Im Februar hatte die linksnationalistische Selbstbestimmungs-Partei (VV) von Regierungschef Kurti die Parlamentswahl gewonnen, jedoch die absolute Mehrheit verfehlt. Die von der VV-Partei vorgeschlagene Kandidatin zur Parlamentspräsidentin, Albulena Haxhiu, galt ihren Gegnern als zu politisch, weshalb die Wahl wiederholt scheiterte.
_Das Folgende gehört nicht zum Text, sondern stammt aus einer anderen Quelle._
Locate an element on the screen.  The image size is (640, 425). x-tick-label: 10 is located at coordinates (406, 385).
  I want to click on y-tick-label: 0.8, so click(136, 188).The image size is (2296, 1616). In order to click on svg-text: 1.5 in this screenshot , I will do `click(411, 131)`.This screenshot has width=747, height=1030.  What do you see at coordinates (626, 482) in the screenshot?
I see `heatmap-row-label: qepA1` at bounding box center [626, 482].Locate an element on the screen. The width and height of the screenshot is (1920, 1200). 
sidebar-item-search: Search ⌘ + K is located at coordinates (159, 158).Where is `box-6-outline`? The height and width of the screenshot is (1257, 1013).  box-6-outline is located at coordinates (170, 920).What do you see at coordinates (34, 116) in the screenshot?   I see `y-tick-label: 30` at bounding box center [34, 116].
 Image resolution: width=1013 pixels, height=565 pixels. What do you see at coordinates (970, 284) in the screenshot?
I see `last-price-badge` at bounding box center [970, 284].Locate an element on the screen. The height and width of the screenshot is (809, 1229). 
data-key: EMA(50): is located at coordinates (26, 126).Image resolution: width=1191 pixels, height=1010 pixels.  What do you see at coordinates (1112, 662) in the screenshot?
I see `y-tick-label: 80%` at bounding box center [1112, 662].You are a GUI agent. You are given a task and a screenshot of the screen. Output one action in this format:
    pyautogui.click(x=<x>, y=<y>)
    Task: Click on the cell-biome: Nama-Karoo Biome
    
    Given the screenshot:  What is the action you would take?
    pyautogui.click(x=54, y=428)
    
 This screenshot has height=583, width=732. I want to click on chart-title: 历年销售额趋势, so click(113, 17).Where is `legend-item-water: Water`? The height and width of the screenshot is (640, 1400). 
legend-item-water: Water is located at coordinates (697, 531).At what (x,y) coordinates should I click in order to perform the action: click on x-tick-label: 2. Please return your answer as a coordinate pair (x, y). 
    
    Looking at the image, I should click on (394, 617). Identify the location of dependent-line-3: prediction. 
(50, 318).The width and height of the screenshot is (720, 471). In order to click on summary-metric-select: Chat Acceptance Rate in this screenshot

Ohne einen Parlamentspräsidenten konnte das Parlament seine Arbeit nicht aufnehmen. Weder neue Minister noch der Ministerpräsident konnten vereidigt werden, was Kurti dazu zwang, seit Monaten eine Übergangsregierung zu führen.
Nach seiner Wahl rief Basha das Parlament zur Zusammenarbeit auf. "Es ist an der Zeit zu beweisen, dass wir trotz politischer Differenzen den Mut und die Weisheit haben, zusammenzuarbeiten", sagte er vor den Abgeordneten.
Nachdem nun die Wahl eines Parlamentspräsidenten geglückt ist, steht der VV-Partei die Kabinettsbildung bevor, bei der ähnliche Schwierigkeiten drohen könnten.
Das Kosovo hatte sich 2008 für unabhängig von Serbien erklärt, knapp ein Jahrzehnt nach dem Kosovokrieg. Belgrad erkennt die Unabhängigkeit allerdings nicht an. Es kommt immer wieder zu Spannungen zwischen der Mehrheit der ethnischen Albaner und der serbischen Minderheit im Kosovo. Unter Regierungschef Kurti verschärften sich die Spannungen in den vergangenen Jahren.